Neifile is one of the seven women of the brigata in The Decameron. The name derives from the Greek form Nephele, meaning “cloud.” Zeus created Nephele from a cloud, in the shape of Hera, in order to trick the mortal Ixion, who had a crush on Hera. Nephele had centaur children with Ixion, and Phrixus and Helle by Athamus.
In The Decameron, Neifile is very modest, humble, cheerful, elegant, and charming. She frequently says she can’t possibly tell a better story than the one they just heard, though she always tells her best stories after this caveat. Her stories frequently positively feature authority figures, and she believes very much in respecting and revering the status quo, hierarchies, and traditions. However, she’s also not as passive as she seems, as when she takes Filostrato to task for saying the wolves (men) have taught the sheep (women) very well.
Nicostrato features in the ninth story of the seventh day, as some over the hill nobleman in Argo, Greece, married to a much-younger and sexually unsatisfied woman named Lidia. The name means “army of victory,” derived from the Greek Nikostratos and Latin Nicostratus.

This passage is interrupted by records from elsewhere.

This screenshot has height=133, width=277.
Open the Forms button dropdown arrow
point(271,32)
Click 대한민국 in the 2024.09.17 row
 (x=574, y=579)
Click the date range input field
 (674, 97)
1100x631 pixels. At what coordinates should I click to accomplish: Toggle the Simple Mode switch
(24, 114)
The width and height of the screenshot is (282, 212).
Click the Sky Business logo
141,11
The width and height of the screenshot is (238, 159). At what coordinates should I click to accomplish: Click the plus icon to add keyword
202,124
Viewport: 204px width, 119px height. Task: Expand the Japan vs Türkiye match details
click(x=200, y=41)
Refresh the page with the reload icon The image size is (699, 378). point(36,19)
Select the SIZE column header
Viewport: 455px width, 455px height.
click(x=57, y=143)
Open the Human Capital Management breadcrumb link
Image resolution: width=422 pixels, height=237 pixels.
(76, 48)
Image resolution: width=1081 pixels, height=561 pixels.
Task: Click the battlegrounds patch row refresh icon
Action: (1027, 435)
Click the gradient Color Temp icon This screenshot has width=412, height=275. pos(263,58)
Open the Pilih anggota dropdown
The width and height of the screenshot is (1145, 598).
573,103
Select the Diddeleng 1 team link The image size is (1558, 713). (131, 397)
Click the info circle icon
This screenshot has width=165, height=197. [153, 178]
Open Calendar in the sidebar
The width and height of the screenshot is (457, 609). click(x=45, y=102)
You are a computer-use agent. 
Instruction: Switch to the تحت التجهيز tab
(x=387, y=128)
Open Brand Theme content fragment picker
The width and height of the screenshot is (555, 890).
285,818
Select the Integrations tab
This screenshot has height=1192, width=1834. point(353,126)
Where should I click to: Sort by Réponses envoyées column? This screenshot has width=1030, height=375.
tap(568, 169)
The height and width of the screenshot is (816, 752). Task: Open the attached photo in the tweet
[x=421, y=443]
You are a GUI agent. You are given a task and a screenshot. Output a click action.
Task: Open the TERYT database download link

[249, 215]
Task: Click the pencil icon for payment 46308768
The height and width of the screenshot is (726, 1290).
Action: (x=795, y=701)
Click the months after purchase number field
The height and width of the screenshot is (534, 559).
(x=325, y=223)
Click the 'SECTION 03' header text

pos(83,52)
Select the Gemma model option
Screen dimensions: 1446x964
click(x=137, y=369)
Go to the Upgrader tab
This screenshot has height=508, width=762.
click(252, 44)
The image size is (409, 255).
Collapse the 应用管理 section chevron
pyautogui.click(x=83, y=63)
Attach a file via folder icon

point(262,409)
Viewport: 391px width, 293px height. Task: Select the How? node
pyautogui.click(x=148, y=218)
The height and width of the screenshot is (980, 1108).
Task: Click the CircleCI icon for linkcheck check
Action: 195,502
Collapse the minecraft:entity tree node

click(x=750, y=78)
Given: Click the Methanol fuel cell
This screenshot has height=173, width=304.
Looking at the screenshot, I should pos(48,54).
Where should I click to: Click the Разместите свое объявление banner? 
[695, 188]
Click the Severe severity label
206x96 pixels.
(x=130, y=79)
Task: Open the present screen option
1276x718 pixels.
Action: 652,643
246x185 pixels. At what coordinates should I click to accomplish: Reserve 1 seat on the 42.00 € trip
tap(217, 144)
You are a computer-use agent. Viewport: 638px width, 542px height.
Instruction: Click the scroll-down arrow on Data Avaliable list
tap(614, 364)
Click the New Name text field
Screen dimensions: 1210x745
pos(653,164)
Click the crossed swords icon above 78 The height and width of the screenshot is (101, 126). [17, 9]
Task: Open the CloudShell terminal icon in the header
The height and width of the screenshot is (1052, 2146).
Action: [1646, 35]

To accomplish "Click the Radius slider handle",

The story in which he features is one of several Decameron stories largely plagiarized in The Canterbury Tales, in this particular case as the Merchant’s Tale. Pirro, a servant, gives Lidia several very tricky tasks to perform in order to prove her love, all of which she successfully completes. After this, Lidia makes love to Pirro in Nicostrato’s sight, and convinces Nicostrato that sight was caused by a magical pear tree.